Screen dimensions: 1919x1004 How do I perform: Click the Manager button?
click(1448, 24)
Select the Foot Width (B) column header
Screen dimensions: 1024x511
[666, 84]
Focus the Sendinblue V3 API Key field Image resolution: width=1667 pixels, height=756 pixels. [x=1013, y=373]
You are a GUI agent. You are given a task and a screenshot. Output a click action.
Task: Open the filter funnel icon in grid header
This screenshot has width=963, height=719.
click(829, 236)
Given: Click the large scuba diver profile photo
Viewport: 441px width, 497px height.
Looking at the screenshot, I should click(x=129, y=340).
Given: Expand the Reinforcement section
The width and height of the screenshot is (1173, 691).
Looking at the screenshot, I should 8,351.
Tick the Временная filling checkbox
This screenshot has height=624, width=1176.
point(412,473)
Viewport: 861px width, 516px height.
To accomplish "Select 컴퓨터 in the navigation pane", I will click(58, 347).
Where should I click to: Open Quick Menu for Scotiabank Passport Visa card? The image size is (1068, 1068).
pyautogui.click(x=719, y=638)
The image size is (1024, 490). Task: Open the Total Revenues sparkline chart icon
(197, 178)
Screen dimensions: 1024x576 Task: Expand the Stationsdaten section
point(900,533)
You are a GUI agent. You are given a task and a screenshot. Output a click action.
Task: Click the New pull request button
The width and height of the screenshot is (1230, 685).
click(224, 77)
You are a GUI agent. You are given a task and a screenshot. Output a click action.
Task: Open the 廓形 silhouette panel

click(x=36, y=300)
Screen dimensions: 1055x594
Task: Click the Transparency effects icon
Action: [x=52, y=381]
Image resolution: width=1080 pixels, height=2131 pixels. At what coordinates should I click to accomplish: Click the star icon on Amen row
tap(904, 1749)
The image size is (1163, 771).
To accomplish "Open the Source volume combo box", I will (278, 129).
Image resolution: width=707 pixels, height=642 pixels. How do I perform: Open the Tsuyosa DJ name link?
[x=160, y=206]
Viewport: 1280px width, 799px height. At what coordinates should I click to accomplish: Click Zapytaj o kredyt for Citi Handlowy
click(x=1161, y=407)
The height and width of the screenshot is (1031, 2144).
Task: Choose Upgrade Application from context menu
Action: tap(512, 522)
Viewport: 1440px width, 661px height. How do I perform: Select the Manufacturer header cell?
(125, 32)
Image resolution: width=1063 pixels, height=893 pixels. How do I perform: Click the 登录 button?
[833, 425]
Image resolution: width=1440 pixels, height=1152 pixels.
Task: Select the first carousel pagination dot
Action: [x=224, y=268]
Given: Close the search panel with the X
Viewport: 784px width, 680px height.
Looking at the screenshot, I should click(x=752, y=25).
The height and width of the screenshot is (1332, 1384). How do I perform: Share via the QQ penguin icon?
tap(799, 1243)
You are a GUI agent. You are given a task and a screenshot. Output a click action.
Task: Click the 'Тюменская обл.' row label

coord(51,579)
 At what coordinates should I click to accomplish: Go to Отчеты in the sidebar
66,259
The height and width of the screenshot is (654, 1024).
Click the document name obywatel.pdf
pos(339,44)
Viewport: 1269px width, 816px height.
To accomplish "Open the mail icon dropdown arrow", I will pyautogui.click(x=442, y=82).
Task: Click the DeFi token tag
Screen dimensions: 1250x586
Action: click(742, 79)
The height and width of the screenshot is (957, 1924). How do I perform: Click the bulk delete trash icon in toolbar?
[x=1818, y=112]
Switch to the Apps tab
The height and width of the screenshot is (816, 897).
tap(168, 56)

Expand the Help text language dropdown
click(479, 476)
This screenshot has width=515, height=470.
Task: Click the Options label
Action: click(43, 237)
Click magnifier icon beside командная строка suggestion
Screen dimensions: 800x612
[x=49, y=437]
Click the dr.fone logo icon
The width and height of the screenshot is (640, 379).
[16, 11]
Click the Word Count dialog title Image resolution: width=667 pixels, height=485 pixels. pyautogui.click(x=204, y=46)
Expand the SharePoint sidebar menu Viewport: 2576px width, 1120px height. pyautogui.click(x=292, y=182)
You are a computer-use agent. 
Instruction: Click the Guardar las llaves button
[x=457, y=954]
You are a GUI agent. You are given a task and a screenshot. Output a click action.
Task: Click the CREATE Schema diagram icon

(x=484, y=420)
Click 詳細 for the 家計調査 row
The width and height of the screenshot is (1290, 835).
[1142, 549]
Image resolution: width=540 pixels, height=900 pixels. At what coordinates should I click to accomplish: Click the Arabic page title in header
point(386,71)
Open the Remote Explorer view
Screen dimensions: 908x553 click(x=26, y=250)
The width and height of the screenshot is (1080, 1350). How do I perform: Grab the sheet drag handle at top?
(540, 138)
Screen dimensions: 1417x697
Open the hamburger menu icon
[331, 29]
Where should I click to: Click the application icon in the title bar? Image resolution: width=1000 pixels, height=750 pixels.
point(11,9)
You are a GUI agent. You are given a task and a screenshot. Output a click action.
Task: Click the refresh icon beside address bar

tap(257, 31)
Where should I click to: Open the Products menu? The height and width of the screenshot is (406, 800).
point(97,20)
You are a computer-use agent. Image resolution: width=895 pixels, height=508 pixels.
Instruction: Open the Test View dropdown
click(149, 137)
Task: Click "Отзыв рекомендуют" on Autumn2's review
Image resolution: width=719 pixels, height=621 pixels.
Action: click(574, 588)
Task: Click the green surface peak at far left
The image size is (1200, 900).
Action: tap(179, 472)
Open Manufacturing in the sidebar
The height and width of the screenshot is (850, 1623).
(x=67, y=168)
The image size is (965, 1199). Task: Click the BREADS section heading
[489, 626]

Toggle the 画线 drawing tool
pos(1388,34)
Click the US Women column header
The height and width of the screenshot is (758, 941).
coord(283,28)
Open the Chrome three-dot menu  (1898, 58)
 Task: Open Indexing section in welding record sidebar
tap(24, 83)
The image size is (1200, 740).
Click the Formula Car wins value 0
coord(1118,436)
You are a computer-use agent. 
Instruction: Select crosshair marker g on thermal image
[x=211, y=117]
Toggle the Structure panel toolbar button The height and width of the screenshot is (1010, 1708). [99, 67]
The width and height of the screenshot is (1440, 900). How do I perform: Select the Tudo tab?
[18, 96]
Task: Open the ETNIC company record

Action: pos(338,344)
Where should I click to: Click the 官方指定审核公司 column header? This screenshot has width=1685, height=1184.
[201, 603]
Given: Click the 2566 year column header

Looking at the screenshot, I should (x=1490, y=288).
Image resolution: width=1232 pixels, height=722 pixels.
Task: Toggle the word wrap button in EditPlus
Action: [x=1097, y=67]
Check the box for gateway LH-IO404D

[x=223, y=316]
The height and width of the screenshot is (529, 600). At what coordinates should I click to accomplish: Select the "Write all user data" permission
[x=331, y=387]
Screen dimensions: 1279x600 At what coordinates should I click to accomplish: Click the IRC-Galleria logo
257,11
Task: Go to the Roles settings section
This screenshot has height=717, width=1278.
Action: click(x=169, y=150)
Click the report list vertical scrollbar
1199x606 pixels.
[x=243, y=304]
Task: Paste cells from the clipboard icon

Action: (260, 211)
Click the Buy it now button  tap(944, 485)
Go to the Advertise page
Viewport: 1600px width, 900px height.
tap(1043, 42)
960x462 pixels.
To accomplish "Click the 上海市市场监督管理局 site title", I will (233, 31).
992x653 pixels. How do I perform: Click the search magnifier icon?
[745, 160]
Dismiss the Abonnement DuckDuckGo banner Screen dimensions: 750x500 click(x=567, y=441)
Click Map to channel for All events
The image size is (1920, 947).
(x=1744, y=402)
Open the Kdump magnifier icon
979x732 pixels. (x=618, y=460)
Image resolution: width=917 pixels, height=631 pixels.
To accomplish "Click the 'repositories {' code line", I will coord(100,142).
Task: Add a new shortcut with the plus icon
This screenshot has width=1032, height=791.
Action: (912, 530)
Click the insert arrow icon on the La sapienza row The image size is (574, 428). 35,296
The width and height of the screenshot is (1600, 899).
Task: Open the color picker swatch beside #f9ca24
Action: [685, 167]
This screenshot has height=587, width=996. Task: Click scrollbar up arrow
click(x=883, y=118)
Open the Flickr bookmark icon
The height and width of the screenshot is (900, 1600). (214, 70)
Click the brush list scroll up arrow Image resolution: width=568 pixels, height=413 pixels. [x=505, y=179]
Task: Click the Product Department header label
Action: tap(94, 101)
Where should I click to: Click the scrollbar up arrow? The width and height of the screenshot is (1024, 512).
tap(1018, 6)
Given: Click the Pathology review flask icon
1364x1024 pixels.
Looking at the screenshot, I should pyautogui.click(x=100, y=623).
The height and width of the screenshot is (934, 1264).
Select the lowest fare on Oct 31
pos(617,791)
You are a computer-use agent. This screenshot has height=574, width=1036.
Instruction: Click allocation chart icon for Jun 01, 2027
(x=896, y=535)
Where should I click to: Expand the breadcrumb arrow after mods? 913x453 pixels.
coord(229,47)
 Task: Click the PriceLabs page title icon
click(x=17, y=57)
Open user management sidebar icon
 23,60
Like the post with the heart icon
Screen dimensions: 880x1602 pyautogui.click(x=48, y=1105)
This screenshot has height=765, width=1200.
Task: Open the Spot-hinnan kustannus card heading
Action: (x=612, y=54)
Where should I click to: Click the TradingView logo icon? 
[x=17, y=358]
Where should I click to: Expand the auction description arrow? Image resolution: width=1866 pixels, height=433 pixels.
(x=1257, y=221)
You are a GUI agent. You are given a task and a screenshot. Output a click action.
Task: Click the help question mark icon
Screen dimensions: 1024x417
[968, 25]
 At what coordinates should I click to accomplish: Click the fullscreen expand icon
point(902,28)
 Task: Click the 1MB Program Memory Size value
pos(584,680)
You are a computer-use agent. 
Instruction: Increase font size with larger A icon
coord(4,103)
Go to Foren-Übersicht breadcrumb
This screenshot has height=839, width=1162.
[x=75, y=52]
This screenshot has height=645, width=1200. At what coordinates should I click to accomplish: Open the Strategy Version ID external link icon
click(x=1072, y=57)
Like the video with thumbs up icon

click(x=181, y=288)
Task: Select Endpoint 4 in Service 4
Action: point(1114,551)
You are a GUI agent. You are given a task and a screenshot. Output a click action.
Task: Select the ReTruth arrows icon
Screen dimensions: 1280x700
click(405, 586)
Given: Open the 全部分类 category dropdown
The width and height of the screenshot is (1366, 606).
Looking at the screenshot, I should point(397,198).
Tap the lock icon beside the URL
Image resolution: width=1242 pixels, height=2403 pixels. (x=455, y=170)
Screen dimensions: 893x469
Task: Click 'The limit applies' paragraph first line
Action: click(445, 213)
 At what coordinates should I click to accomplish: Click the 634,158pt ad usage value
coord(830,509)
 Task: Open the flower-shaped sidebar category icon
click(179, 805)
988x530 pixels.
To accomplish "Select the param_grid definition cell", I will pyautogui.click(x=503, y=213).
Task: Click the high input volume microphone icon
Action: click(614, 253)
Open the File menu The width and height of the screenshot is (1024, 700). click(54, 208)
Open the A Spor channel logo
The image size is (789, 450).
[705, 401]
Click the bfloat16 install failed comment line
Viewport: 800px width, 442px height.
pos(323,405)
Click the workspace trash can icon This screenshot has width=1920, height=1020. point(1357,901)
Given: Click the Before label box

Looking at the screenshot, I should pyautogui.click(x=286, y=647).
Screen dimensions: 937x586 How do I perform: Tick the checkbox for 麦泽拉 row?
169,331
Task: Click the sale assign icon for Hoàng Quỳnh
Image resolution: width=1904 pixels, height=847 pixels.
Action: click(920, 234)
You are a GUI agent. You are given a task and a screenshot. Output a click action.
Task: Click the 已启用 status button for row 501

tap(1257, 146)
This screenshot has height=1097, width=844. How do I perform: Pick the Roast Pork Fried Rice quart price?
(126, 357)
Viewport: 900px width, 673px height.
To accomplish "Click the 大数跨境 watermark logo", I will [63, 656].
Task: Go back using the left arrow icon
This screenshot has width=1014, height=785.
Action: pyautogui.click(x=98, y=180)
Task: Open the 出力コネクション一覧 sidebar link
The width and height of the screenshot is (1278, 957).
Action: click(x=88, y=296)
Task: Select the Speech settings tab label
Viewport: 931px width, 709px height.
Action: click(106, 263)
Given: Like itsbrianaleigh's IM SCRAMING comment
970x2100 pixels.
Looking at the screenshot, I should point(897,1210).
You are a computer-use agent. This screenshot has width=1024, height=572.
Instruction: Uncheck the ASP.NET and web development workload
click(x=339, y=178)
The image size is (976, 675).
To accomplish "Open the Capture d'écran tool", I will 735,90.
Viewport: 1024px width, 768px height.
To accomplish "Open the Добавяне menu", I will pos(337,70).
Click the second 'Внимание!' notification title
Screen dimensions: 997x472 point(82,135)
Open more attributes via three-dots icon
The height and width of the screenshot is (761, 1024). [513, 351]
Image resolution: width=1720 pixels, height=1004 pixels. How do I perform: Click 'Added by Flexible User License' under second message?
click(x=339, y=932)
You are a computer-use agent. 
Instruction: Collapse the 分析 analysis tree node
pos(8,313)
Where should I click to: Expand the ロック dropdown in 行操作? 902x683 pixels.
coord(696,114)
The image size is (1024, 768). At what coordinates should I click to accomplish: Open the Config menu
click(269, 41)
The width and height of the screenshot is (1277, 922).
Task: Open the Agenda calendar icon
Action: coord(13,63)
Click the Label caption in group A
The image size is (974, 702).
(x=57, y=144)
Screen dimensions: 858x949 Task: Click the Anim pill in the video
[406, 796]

=====

Problem description: The entries above hold a line with "Open user management sidebar icon" and a later line with "Task: Click the help question mark icon". Write out exactly those lines and all lines between, nothing more.

Task response:
Open user management sidebar icon
 23,60
Like the post with the heart icon
Screen dimensions: 880x1602 pyautogui.click(x=48, y=1105)
This screenshot has height=765, width=1200.
Task: Open the Spot-hinnan kustannus card heading
Action: (x=612, y=54)
Where should I click to: Click the TradingView logo icon? 
[x=17, y=358]
Where should I click to: Expand the auction description arrow? Image resolution: width=1866 pixels, height=433 pixels.
(x=1257, y=221)
You are a GUI agent. You are given a task and a screenshot. Output a click action.
Task: Click the help question mark icon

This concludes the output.